RE would facilitate higher supply side efficiencies, at significantly lower costs, in an infinitely
environmentally preferable manner, and be beneficial instead of harmful to human health than, say, adding
nuclear generating capacity. A smoother transition strategy to an altogether cleaner nation-wide could result
and create jobs so urgently needed both in manufacture and installation and maintenance.

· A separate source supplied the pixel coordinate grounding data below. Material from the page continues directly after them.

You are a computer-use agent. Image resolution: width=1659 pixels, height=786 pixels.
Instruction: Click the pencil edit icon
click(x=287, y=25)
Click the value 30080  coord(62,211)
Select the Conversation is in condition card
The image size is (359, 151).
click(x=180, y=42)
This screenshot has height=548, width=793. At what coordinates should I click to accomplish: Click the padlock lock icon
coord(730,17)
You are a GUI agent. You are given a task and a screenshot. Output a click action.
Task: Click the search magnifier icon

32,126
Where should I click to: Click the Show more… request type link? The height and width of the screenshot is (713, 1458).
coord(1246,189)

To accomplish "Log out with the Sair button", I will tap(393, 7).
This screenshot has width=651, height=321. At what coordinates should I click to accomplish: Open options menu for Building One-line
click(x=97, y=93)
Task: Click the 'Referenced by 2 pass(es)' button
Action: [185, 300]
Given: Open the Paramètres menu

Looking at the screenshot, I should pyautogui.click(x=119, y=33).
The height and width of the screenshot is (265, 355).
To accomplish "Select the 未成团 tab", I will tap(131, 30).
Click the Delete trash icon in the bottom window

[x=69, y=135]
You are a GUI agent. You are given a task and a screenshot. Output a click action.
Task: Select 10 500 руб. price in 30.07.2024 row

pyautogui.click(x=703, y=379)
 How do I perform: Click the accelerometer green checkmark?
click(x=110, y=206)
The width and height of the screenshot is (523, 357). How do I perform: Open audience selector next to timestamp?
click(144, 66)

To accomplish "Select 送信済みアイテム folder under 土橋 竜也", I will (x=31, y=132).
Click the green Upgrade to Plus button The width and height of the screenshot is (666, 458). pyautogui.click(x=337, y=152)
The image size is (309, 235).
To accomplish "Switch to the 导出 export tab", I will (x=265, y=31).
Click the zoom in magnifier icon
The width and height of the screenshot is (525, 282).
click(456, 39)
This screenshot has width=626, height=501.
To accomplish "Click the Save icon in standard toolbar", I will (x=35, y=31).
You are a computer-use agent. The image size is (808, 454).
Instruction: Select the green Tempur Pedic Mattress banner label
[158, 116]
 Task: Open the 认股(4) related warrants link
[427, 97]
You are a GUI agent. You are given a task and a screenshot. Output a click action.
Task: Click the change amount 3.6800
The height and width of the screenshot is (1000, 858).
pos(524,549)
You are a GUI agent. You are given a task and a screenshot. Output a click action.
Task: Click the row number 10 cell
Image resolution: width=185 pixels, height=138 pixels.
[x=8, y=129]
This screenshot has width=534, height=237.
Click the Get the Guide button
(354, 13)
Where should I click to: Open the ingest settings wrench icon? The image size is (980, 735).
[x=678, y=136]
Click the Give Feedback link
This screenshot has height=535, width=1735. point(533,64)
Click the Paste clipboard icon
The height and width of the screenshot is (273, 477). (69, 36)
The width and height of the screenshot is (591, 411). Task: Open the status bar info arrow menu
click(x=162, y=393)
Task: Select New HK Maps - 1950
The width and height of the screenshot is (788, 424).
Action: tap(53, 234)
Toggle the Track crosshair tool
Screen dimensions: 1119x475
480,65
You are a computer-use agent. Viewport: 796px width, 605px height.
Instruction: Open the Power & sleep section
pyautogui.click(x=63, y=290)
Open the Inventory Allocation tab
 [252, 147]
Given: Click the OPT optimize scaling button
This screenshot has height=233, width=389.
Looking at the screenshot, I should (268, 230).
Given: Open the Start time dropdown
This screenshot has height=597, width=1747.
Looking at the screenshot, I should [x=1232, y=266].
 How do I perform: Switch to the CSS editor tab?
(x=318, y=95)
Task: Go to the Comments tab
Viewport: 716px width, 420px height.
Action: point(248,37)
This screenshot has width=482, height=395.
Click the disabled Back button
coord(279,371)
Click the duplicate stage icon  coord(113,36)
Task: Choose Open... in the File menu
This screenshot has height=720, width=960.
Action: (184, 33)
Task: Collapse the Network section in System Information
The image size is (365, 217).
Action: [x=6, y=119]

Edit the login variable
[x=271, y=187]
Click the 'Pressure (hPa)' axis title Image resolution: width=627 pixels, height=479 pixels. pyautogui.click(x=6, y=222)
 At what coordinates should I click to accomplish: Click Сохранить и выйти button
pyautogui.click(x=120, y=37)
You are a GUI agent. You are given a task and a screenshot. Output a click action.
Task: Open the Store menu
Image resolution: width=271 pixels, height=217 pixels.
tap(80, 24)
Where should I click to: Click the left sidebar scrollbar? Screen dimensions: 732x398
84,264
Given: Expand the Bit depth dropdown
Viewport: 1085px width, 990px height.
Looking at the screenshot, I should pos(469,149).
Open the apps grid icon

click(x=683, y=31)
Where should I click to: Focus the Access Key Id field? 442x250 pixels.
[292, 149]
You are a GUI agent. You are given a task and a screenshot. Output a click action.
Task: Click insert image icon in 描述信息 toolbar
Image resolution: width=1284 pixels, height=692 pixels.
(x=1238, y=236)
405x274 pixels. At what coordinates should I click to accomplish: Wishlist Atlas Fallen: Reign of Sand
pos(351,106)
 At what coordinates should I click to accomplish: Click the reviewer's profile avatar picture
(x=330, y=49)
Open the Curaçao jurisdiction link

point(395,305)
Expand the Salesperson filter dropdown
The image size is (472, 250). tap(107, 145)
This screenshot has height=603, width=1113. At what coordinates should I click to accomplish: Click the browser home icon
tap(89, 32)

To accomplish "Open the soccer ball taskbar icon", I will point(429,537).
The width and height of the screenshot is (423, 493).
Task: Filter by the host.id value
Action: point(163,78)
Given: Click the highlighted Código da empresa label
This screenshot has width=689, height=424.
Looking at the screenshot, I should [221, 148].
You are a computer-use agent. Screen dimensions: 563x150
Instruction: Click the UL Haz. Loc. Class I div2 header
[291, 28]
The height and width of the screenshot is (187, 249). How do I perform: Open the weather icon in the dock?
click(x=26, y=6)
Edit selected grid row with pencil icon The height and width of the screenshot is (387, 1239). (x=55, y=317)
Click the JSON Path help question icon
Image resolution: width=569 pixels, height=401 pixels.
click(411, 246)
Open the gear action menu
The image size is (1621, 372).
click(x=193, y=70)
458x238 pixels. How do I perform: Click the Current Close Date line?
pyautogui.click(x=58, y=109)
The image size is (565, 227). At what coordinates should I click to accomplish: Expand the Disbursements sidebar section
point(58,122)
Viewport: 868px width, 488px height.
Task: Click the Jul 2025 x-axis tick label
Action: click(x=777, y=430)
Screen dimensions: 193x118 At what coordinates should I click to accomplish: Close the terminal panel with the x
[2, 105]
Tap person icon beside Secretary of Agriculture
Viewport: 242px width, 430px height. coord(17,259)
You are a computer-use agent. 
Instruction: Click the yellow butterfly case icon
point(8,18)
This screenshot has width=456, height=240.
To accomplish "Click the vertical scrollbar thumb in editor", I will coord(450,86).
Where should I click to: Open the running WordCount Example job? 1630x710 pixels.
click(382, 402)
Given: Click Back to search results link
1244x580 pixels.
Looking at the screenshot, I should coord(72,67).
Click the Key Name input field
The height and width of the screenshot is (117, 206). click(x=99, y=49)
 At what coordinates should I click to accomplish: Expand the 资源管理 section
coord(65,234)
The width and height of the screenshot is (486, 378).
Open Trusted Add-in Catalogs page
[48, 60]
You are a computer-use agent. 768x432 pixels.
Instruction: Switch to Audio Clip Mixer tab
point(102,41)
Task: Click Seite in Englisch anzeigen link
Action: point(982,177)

See also News Items on this website dated 23 September, 23 October
and 27 October, 2010.
A Renewable Electrolysis Scenario.
An alternative "Renewable Electrolysis" scenario is described avoiding much of the negative
environmental consequences which does not appear to have been addressed in the draft NUREG-1942 DEIS. Time and
wealth consumed with PEF LNP proposition could be applied to bring on stream increased power capacity in a
radically shorter time scale, for significantly less cost, creating local employment opportunities so urgently
needed and avoiding degradation of highly valued natural resources. Earlier elimination of GHG and methyl
mercury emissions from earlier closure and decommissioning of the dirty coal-fired units at the CREC would be
a landmark achievement for PEF.
For example, the hydrogen plant postulated below could be accommodated in some seven cubic meters of space.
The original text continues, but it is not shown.